Yeah, saw this with my partner. Cronometer obsession turned into full anxiety spiral around macros.
Oh man, I'm so nervous even admitting this but YES. I had a client last month literally in tears because her Fitbit said she "only" burned 1200 calories doing a full PT session, and she felt like the workout was worthless. She'd been restricting food based on what the watch told her, and when I looked at her intake logs she was eating like 1100 calories a day. I had to actually sit her down and explain that these devices are off by sometimes 300-400 calories depending on your body composition, and that she was basically punishing her metabolism for nothing.
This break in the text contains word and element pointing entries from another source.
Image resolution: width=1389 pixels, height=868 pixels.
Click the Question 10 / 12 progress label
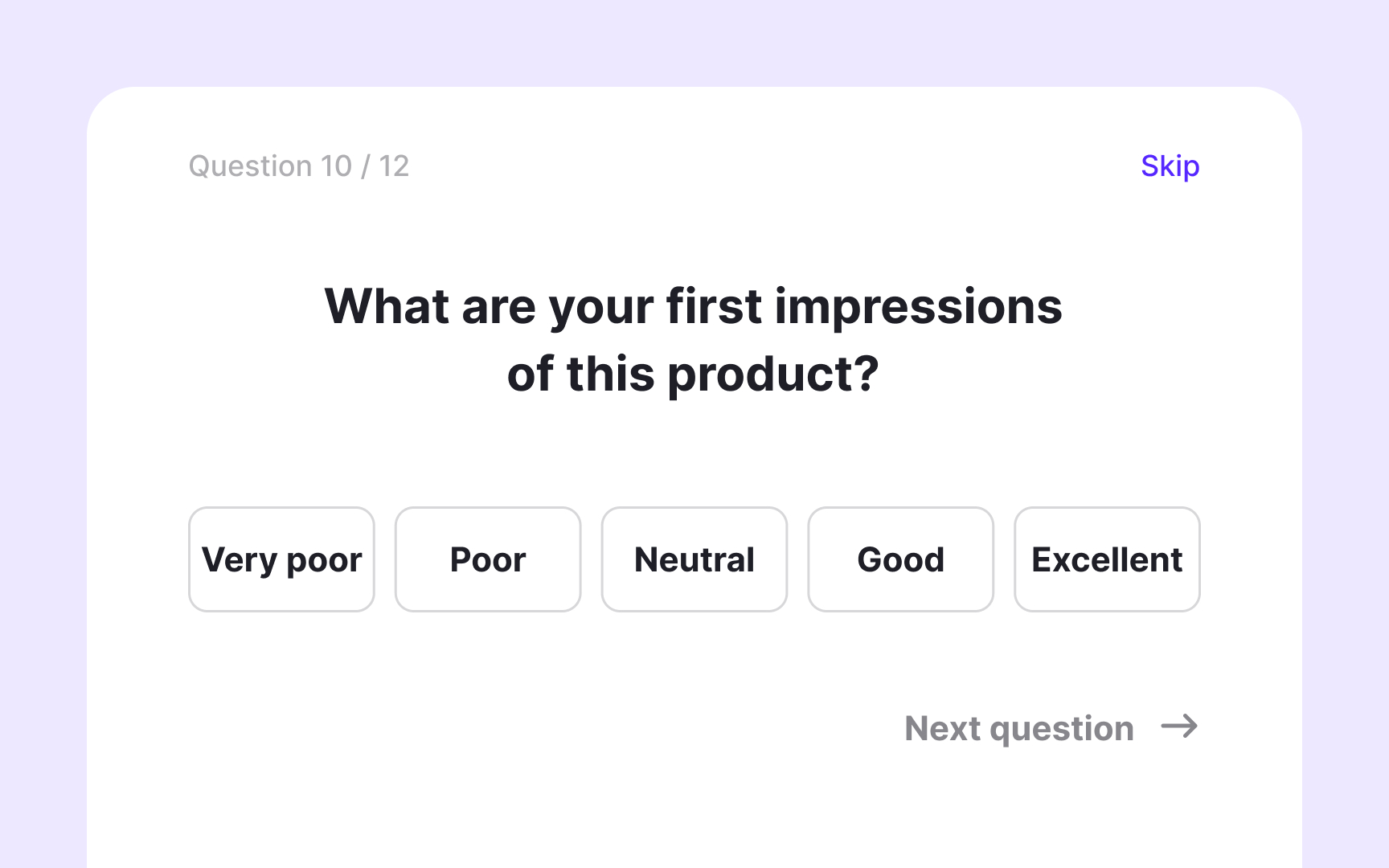[298, 166]
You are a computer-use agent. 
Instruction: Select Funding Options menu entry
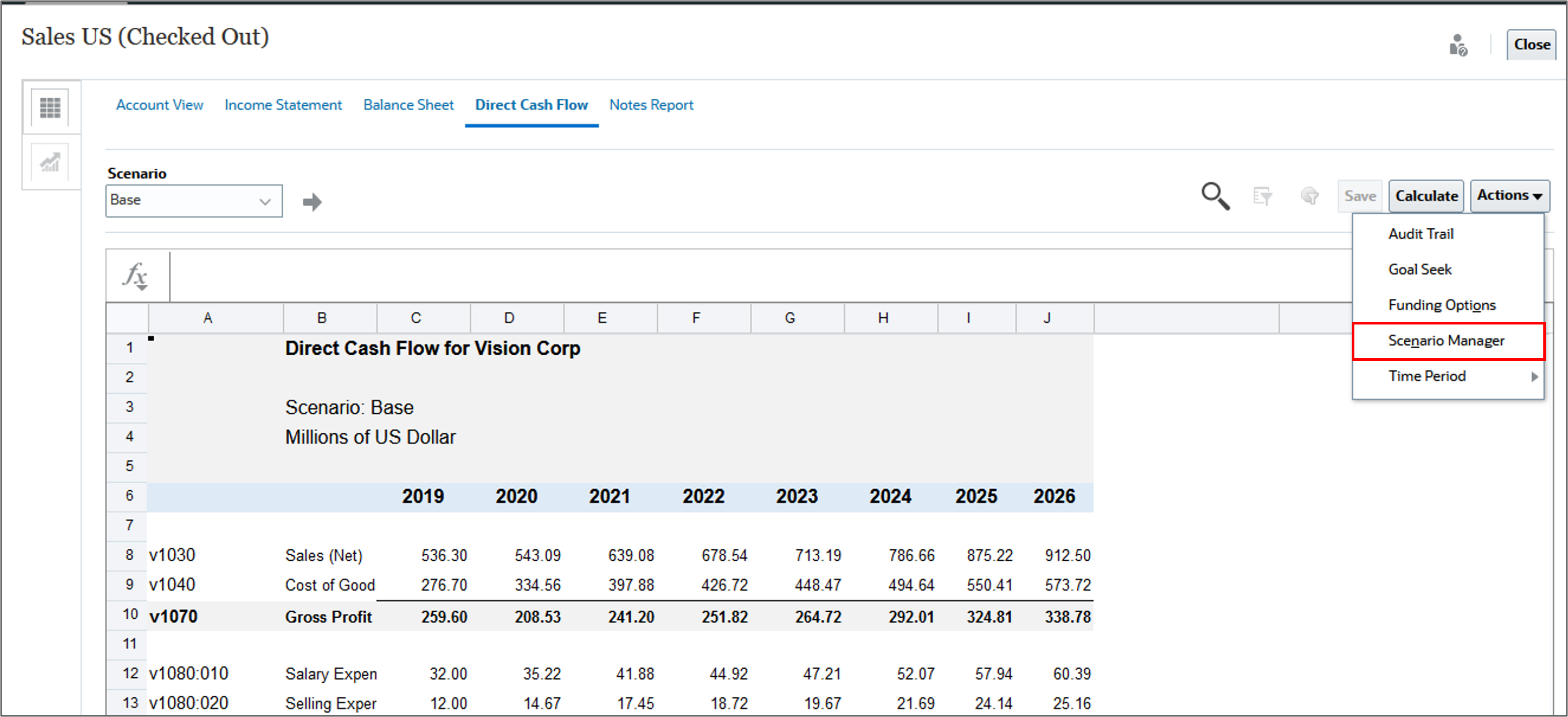(x=1442, y=305)
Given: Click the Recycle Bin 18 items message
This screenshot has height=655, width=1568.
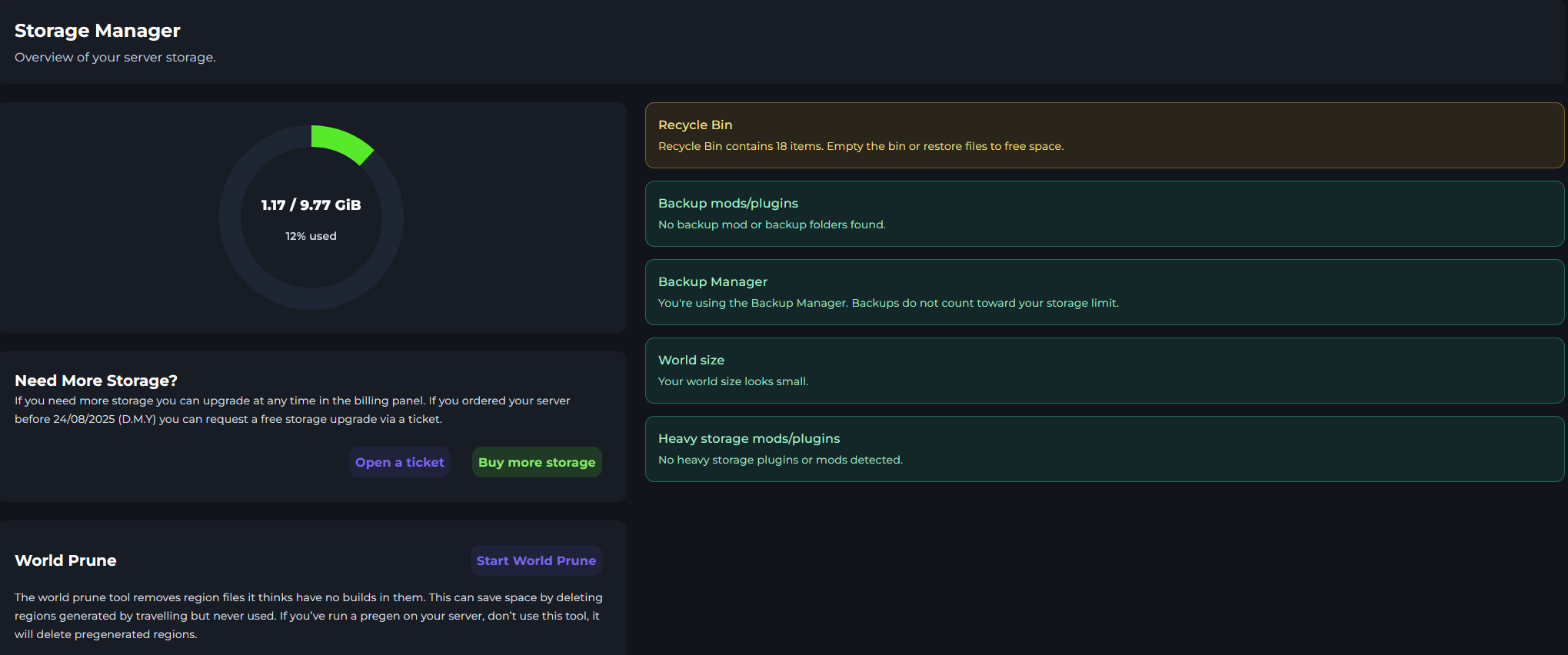Looking at the screenshot, I should (861, 146).
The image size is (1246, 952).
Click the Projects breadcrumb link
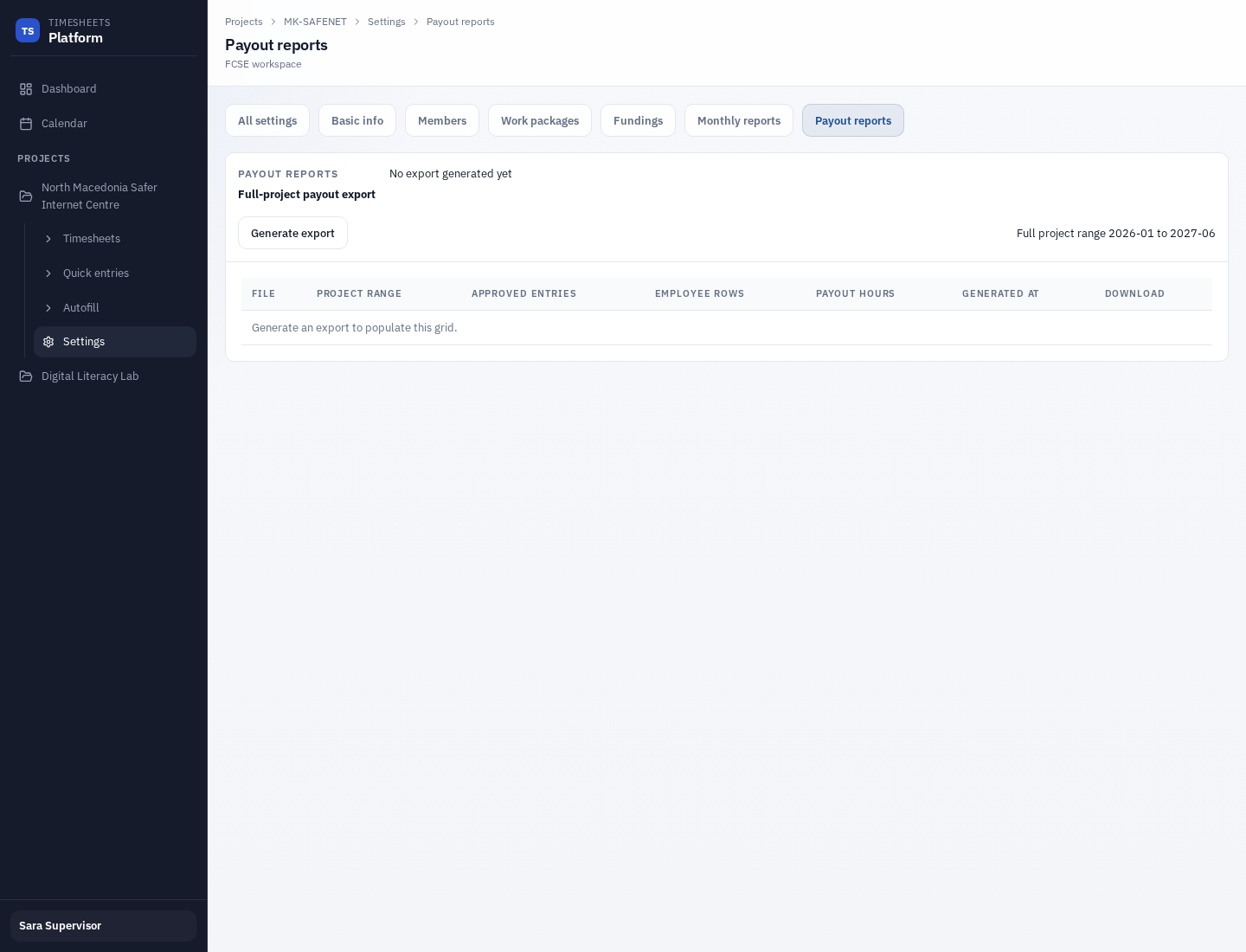(x=244, y=22)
Here's the thing though—and I say this nervously because I know people love their data—I've had maybe 5 clients who genuinely benefit from tracking, and they're all the type who naturally think in numbers anyway. Everyone else? They obsess, they panic, they develop weird relationships with food. One guy would do extra cardio if his watch underestimated calories, like he was in a fight with the algorithm.
I stopped recommending apps entirely and started teaching clients to just... notice how they feel and perform. Sounds woo-woo but it's honestly working better. The irony is that people think numbers make them MORE in control when really these apps just transfer all their anxiety to a company's algorithm that's probably wrong anyway.
I'm definitely the anxious one in my office about saying this stuff out loud though!